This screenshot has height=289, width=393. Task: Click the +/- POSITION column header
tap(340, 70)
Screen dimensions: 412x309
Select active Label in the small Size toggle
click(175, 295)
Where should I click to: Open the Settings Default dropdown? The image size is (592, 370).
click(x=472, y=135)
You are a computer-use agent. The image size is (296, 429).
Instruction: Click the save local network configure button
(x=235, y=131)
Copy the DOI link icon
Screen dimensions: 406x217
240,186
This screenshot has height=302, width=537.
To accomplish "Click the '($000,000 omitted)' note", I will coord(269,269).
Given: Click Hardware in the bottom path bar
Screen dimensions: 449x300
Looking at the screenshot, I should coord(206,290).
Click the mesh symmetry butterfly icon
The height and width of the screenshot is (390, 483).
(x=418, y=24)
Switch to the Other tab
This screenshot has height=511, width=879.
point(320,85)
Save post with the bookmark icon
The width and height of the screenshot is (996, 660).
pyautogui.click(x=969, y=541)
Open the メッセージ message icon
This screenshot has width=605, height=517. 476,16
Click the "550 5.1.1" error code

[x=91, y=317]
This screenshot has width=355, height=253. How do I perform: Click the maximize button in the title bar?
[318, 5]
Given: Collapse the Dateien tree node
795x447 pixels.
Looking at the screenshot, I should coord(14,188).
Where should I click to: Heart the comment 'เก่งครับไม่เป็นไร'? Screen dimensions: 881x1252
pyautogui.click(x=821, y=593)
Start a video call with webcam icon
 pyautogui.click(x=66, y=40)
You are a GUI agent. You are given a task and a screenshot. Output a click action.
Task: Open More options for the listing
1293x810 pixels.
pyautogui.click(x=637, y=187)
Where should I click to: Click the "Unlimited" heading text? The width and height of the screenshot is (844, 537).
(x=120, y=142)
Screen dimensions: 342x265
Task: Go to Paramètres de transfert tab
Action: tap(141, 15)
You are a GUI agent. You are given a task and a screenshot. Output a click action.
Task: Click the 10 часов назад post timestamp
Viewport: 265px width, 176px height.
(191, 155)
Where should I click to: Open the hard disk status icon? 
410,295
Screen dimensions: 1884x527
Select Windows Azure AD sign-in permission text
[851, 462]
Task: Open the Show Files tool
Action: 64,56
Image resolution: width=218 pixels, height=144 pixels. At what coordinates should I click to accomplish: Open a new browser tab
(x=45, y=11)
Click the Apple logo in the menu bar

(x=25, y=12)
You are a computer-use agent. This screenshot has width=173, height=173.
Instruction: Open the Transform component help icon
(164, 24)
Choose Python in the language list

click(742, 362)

================

Task item: Each line of the listing that contains the word "agent" must be copied.

Answer to the exercise:
You are a computer-use agent. The image size is (296, 429).
You are a GUI agent. You are given a task and a screenshot. Output a click action.
You are a GUI agent. You are given a task and a screenshot. Output a click action.
You are a computer-use agent. This screenshot has width=173, height=173.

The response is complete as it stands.